Thanks for putting this together. I’ve done this on Windows many times but was fumbling around on my Mac until I pulled your post.

Awesome write up sir!

JR

John
Guest
John

ISOLINUX.CFG is in 10 different place when I open in TextEdit. How do I determine which one to change to SYSLINUX.CFG?

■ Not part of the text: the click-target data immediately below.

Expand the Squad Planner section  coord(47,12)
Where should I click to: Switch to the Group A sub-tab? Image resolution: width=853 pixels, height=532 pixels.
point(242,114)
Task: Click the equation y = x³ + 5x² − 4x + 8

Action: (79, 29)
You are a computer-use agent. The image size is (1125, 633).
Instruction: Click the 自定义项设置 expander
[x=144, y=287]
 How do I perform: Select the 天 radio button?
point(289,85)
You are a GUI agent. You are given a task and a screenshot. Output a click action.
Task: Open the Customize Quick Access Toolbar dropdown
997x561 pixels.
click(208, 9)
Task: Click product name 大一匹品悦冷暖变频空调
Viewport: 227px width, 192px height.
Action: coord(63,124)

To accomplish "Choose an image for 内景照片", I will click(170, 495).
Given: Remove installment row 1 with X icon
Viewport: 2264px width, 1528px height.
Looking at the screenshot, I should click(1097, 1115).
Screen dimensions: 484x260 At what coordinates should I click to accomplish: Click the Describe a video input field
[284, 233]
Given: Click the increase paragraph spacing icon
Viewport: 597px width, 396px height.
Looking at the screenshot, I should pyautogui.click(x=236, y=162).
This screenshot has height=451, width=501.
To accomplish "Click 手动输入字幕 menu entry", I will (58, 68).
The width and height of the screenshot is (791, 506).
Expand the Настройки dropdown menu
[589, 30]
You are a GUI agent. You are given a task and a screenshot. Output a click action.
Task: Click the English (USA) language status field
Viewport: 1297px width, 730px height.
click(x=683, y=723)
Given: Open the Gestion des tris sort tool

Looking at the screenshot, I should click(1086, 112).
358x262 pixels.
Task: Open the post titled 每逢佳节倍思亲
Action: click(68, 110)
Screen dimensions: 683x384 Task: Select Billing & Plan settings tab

What was the process used to do this?

Ian
Guest
Ian

Has anybody tried this with OS X 10.11 (El Capitan)? I mark the partition as bootable (f 1) and it puts an * next to it but the * goes away when I “write”.

Ian
Guest
Ian

More specifically, going into fdisk seems to be the issue:

ian$ sudo fdisk -e /dev/disk3
fdisk: could not open MBR file /usr/standalone/i386/boot0: No such file or directory
Enter ‘help’ for information
fdisk: 1>

Syed
Guest

Nice Blog appreciate your efforts to contribute it work as a charm to me.

DJ
Guest
DJ

I also have not been able to get this to work, but I suspect that is because I am trying to get the USB drive bootable from a system with UEFI instead of BIOS. Do you know how to make it actually boot on a Mac Pro? It looks like the EFI boot stuff should be there, but I could not even get it to work by burning a CD image of the ISO.